The course opens with a stout 520-yard par five that leads you off from civilization and asks for a couple of well-struck shots off the turf to a green protected by a figure-eight bunker in front. Two crossings of a dry burn foreshadow a major strategic element that will reappear throughout the day. The course presents various moods and recalls some of the other great links courses of the world, as at number six, where the 500-yarder with the ocean paralleling the fairway just beyond high dunes evokes Turnberry.
The front nine loops in a returning outer circle around the back nine, which plays in a tighter loop. Expect to hit some great shots and be punished for them if the fates have deemed you undeserving of a kick that– had it been two inches to the left– might have avoided danger, but also expect cleverly crafted green complexes with bunkers that often ask for a high, soft delivery– in our cases often hit out of tall fescues. The grasses release the ball more generously than expected and so shots you worried about delivering to the green may well sail over them leaving similar shots– though shorter– out of similar grasses.
The burns which wind parallel and across many holes set the limits of sensible landing areas, which is great if you’re paying attention and maddening if you just want to step up and crush a shot, as the Golf Road Warriors seem apt to do. Upon delivering my second shot on number eleven into a burn I turned in frustration to Hal Phillips, who shrugged unsympathetically and told me I should know enough to expect such vagaries from links golf. Which was good advice quickly ignored when he soon cursed his own fates and the unfairness of a bounce that would render his rather open-faced and pushed tee shot unfindable.
The other interesting moment in today’s round was when I observed Peter Kessler fall to his knees following a sand wedge into the green that found the front right bunker. I watched as Peter writhed for a few moments and then crawled back to the cart on his hands and knees. This was in great contrast to his patently annoying “victory dance” delivered when he makes an impossible up and down out of a bunker or grass taller than he is, or some such inexcusable miracle. I assumed the crawling and writhing were due to the fact that my ball lay fifteen feet from the pin and Peter knew I was about to go one up in our match. I’m still not entirely convinced that the whole hospital visit, etc., that followed wasn’t a ruse to escape from a match that Peter clearly recognized from my new-found vigor and sudden and unexpected purity of swing was unwinnable for him.

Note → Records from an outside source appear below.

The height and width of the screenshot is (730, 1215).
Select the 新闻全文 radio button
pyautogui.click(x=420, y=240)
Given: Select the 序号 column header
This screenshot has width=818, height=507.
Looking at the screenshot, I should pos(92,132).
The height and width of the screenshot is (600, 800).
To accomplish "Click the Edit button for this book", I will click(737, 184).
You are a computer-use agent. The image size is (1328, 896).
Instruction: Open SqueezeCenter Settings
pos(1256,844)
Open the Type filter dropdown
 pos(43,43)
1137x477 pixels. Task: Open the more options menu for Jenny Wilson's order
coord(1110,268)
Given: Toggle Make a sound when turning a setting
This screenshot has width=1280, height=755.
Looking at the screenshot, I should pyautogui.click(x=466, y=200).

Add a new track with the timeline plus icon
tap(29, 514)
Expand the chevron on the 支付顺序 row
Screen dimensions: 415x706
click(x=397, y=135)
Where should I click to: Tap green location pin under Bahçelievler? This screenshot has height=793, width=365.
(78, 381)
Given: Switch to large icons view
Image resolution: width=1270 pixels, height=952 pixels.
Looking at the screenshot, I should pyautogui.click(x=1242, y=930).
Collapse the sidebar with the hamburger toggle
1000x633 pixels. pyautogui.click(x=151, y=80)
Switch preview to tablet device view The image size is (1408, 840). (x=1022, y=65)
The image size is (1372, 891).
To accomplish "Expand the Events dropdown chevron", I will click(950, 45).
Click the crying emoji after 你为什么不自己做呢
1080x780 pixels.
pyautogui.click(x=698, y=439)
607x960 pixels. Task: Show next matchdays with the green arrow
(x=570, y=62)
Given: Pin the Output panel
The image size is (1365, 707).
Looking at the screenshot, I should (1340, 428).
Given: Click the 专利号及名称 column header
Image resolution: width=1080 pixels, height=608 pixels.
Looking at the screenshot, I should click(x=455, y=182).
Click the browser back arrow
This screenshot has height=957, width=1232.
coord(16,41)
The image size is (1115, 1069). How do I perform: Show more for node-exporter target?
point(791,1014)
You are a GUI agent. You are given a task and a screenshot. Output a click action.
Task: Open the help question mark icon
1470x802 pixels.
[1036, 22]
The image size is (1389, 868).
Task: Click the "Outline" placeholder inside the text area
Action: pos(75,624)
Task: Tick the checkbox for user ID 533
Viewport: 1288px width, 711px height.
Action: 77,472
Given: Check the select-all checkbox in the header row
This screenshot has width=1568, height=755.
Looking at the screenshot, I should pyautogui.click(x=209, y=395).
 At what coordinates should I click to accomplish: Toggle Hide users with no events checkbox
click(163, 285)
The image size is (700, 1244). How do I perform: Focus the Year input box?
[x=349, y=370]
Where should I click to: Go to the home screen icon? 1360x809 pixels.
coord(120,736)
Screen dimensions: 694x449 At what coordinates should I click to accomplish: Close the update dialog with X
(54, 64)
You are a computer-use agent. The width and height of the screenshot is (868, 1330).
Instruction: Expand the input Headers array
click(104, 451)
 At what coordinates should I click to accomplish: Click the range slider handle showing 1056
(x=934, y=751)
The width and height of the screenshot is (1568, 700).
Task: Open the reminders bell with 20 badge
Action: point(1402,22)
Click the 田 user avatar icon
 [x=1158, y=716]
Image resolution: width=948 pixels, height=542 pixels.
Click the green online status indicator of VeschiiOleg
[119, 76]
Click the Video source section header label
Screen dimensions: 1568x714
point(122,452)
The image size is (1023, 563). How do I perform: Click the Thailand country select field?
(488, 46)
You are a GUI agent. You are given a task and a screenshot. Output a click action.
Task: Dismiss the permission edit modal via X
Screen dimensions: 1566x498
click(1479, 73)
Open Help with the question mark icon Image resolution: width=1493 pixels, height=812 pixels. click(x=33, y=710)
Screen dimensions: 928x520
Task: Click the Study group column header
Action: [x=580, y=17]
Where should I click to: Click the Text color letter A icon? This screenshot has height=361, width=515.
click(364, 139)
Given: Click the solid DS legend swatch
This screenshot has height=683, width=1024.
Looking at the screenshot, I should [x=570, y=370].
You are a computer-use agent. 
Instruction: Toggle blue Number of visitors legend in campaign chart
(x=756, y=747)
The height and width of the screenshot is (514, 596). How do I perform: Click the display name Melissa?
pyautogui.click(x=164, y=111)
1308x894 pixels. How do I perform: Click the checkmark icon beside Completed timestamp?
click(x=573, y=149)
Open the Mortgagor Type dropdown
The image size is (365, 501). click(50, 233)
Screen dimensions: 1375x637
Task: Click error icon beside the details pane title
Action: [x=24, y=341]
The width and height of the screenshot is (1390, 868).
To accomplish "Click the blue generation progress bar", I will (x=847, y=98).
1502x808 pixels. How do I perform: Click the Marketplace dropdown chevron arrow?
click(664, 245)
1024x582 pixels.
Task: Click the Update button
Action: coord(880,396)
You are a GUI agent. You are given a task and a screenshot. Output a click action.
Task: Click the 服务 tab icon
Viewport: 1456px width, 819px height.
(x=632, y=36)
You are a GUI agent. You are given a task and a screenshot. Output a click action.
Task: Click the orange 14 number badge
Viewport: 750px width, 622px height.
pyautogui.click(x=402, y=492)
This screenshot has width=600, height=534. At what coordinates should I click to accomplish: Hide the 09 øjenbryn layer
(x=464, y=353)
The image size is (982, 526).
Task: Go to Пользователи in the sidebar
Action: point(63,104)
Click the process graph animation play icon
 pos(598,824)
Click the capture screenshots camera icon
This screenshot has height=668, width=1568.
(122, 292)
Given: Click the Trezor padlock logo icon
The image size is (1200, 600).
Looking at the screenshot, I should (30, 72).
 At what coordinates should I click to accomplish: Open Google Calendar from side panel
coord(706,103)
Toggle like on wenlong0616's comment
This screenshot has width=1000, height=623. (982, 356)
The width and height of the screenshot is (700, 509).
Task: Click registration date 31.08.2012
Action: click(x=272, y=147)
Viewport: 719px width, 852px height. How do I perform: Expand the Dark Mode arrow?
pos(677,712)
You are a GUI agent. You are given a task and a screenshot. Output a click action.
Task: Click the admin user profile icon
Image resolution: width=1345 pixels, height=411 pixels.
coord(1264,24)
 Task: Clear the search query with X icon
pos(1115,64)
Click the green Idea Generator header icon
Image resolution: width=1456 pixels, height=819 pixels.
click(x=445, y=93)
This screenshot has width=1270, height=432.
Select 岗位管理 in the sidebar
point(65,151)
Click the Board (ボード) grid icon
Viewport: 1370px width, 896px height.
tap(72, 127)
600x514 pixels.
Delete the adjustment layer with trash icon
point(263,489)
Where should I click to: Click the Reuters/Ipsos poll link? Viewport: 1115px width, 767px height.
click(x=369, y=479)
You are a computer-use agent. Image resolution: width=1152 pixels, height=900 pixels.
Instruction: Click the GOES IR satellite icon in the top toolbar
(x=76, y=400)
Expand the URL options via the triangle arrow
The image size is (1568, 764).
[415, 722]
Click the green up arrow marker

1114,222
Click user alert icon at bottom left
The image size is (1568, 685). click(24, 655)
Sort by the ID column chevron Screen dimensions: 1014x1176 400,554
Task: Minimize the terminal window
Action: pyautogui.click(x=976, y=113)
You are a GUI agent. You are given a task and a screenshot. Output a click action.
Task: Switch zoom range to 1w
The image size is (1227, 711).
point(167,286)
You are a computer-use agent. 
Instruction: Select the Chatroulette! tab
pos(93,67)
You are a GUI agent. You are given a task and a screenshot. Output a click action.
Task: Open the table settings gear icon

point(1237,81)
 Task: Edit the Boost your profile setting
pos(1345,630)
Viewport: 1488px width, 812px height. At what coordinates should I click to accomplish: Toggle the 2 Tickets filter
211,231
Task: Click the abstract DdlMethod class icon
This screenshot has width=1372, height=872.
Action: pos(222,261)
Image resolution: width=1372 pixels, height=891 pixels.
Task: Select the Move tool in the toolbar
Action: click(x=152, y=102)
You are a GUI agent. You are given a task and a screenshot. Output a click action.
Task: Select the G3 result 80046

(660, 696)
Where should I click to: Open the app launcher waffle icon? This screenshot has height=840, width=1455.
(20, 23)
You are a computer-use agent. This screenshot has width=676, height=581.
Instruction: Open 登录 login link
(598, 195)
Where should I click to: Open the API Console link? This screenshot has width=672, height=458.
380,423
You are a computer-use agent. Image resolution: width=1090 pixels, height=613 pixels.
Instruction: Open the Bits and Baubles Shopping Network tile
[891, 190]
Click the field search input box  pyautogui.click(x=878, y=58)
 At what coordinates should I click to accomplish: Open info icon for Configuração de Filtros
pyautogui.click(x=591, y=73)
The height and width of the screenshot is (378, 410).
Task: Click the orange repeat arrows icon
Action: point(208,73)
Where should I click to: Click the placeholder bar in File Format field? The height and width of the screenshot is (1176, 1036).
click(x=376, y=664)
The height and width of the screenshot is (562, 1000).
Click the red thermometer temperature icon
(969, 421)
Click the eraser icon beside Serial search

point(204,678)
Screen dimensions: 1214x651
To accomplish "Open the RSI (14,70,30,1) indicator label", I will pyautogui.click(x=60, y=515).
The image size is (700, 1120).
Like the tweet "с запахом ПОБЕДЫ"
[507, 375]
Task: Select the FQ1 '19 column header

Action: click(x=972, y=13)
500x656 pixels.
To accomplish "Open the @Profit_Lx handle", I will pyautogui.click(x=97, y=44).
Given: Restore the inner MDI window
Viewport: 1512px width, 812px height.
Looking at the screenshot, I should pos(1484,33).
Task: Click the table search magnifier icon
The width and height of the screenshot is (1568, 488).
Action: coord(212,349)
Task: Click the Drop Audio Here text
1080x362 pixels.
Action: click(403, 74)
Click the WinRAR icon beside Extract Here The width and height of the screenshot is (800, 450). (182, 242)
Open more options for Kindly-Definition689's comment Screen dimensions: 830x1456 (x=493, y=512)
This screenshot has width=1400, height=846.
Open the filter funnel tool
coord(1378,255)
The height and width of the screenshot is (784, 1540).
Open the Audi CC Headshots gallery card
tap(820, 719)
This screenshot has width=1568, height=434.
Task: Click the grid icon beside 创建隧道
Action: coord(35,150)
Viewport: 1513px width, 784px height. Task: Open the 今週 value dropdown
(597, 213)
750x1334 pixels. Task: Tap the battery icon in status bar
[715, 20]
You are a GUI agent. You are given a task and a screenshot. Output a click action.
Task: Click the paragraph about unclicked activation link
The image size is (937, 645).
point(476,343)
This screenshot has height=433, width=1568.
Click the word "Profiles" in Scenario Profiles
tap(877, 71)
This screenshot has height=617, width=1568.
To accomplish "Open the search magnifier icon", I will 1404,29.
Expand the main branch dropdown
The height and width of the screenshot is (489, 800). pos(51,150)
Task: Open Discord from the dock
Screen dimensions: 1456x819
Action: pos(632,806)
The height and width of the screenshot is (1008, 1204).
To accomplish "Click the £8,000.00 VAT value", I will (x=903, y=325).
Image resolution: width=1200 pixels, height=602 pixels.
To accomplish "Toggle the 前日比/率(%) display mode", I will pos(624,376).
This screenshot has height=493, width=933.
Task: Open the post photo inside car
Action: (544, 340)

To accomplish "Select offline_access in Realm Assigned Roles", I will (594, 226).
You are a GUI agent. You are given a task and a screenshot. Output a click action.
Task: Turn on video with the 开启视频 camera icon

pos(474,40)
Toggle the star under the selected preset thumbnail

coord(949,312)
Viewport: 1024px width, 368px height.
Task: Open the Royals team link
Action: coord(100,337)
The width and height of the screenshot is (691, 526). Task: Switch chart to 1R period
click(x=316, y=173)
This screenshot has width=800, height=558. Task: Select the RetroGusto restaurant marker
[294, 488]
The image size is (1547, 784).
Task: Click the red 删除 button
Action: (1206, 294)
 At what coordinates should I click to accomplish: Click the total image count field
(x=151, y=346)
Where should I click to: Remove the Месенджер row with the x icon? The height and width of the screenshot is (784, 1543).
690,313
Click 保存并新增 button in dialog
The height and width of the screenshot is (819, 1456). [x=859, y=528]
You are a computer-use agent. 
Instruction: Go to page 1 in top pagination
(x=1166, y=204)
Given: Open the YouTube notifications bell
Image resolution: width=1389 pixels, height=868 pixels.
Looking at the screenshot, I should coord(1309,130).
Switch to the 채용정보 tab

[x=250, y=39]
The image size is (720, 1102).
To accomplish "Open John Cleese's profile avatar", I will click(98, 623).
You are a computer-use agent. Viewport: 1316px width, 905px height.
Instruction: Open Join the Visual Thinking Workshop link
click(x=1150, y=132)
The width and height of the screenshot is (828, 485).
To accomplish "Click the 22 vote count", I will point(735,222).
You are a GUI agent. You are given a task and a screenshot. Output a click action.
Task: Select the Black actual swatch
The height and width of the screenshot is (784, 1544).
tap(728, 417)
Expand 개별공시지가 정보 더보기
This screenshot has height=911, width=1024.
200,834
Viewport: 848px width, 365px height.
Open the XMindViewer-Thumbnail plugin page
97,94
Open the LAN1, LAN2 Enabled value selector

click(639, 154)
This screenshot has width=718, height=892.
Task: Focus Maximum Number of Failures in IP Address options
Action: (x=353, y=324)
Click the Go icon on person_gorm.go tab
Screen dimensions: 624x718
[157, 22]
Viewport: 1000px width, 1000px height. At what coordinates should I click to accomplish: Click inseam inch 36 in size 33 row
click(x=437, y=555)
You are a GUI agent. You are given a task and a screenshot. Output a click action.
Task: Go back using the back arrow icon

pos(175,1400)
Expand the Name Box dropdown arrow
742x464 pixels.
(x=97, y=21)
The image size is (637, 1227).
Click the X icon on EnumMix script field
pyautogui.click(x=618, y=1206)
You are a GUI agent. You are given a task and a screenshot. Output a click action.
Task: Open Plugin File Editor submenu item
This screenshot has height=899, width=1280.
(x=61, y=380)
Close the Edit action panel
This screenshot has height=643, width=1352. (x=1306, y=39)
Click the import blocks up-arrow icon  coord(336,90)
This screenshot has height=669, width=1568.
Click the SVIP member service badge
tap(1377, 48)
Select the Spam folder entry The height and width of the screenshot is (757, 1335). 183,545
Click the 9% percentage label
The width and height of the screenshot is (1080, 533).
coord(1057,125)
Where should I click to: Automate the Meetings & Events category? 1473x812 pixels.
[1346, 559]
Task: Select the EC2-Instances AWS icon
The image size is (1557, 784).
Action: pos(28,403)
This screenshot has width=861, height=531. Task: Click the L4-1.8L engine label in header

It turns out after much driving about the country to doctors and hospitals that Peter tore a muscle around his hip and will be out of golf action for some time, though like any true golf warrior he’ll be staying with us for moral support as well as– we hope– assuming the burden of much more of the work involved in this trip while we traipse around the golf course smoking his cigars.
Must grab a quick curry before the drive to Eniscrone. More soon.